I was involved with a narcissistic male in my early 50’s. He was a good looking man, very generous with his time and money, and hung like a stallion. I was crazy about the (60-ish) boy, but the frequency of our conflicts got to be more than I could handle. Between attending to a full client base in my practice as an intern, and having to deal with frequent upsets prompted by him on our weekends together, I was feeling drained~ as if the life-force was being sucked out of me.
I’m a practical woman. I new very well, I couldn’t manage both these demanding domains in my life, and continue to function well in either of them. I reluctantly ended my 3-month relationship with this man. It felt like a sacrifice at the time~ but in hindsight, I’d dodged a bullet. He’s been married 4 times. Someone else is dealing with that problem now.
A healthy relationship (in case you’re wondering) simply flows. It’s easy, loving, playful, copasetic and comfortable 95% of the time~ and if it isn’t, you’d better not anticipate it getting any better as time goes on, because it won’t. In fact, you can count on it getting worse!
You could be with the most delightful human on the planet, but if they’re not a solid match for you in temperament, values and personality aspects, it won’t be long before the disagreements, hurt feelings, misunderstandings and incompatibilities start driving a serious wedge between you. Thus, in-between “the good times,” you’ll be thinking, who do I have to fuck, to get OFF this movie?!
Frequent upsets and conflicts (both major and minor) are typical, when you’re involved with someone who has Borderline Personality features. Why is this, you ask? Because Borderlines fear attachment, and when they start experiencing loving, close feelings for you, anxiety gets triggered. Anxious feelings make people with BPD act-out. Acting-out typically takes the form of distancing, finding fault with you, picking fights with you, and episodically making your life a living hell.
Now, depending on how high your threshold is for pain and discontent, you might sail off into the sunset with one of these emotionally impaired individuals~ but be forewarned: Your relationship will never be harmonious and loving, because a borderline disordered person cannot tolerate more than a very brief sense of calm,
serenity or contentment. When they feel light and good, they’re always waiting for the other shoe to drop. Fear of impending doom, makes them steer clear of happiness.
The absence of intense feelings (either pleasurable or painful) confronts the Borderline with inner sensations of emptiness or nothingness. This emptiness or core void exists in personality disordered people, due to dissociation (or disconnection) from variety of difficult feelings as early as age two.

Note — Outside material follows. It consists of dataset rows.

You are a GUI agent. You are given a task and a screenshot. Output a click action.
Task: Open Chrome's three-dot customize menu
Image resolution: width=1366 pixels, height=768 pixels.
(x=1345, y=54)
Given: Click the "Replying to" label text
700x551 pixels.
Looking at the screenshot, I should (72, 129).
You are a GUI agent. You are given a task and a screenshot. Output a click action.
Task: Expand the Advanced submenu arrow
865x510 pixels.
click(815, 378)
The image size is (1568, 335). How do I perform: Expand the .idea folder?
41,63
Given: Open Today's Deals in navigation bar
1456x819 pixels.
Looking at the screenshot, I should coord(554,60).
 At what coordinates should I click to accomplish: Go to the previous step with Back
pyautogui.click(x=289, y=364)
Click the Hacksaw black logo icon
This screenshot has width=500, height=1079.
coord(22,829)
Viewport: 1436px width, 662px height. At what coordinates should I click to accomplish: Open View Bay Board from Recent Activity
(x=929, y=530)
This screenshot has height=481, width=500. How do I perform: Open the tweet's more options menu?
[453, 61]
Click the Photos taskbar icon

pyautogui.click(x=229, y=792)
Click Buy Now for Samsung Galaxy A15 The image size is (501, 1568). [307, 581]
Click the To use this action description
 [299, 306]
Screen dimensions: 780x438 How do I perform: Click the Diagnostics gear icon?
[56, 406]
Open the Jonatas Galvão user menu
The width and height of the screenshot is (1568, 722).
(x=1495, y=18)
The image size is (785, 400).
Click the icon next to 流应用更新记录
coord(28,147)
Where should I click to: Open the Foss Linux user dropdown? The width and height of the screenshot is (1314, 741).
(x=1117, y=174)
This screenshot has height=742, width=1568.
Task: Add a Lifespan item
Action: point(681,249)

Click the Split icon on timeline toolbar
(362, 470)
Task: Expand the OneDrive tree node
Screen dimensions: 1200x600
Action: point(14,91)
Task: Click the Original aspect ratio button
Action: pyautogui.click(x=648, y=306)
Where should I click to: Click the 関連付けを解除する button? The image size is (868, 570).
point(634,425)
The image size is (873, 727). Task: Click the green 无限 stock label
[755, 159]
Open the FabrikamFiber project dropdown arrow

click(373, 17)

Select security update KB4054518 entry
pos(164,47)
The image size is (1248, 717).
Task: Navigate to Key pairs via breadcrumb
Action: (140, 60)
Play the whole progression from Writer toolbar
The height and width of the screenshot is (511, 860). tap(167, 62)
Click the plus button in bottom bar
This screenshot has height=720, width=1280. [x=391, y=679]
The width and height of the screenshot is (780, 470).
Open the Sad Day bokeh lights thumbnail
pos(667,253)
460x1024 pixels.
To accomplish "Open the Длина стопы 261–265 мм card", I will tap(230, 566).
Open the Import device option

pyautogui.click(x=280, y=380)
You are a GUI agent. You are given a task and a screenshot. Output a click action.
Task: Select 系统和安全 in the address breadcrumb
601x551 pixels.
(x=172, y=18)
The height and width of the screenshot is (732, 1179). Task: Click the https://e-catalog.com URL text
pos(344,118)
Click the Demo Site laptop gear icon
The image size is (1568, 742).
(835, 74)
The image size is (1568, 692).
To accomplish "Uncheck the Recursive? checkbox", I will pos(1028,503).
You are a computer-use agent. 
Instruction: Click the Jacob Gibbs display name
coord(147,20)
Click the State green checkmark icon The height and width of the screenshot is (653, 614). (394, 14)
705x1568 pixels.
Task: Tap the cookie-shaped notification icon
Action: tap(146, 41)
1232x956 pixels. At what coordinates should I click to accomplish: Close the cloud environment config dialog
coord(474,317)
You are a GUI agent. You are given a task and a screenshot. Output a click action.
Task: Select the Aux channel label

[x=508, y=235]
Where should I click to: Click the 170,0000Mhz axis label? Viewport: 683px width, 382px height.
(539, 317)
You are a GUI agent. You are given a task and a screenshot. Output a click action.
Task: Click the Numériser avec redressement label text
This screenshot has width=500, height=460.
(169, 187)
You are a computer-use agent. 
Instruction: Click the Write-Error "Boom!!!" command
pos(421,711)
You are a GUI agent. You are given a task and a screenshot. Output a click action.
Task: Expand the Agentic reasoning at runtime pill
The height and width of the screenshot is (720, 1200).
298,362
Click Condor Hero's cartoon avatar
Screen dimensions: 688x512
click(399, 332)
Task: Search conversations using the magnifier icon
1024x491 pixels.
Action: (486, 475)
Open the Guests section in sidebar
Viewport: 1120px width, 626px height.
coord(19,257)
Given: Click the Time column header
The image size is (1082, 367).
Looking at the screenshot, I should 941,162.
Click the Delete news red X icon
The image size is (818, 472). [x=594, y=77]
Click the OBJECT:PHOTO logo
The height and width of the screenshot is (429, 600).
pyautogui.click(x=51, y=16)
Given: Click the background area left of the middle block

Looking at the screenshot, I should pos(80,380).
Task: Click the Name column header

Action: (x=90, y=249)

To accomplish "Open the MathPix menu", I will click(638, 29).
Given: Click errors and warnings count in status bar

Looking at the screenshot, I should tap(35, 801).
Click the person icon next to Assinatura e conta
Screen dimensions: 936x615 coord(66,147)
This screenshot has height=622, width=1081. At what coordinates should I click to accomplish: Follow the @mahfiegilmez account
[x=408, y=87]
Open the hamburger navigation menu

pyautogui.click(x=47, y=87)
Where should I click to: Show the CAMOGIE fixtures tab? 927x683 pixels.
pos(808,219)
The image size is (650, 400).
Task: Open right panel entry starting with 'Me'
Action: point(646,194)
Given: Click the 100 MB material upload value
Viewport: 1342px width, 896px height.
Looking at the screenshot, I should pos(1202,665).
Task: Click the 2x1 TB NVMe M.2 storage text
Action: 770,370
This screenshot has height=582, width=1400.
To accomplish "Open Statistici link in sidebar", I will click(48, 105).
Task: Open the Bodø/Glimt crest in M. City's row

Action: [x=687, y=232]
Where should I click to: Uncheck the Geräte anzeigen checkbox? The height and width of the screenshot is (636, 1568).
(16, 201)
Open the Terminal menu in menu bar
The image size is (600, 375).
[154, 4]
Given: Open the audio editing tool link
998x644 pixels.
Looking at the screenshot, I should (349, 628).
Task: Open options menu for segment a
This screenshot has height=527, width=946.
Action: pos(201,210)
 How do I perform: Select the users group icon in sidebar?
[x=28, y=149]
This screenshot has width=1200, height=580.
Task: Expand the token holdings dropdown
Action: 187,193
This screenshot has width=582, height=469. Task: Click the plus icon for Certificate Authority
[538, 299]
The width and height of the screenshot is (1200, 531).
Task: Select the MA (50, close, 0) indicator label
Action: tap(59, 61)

Dissociation from feelings leaves one underdeveloped, or unable to grow into adulthood, so emotional growth in Borderlines is literally stunted. They can think only in concrete, black or white terms and hyper-react emotionally like a young child, without capacity for circumspection, impulse control, sound reasoning or empathy.
If you can endure an emotional roller-coaster life of frustration, repetitive upsets and countless ensuing, monotonous, circular dialogues required to “talk it through” when you hit a speed-bump then by all means, stay with the Devil You Know! But be aware that after slaying dragons and puttin’ out fires all day at work, coming home to recurring stressors, can get tedious, exhausting and physically draining to the point of causing serious illness and premature demise.
Think about this: Don’t we ALL need a soft place to land, unwind and recharge our batteries after a full day’s work? I sure do~ and that’s why I’ve never been willing to be somebody’s nurse, therapist or mommy. I’m just happy to be a good man’s Woman.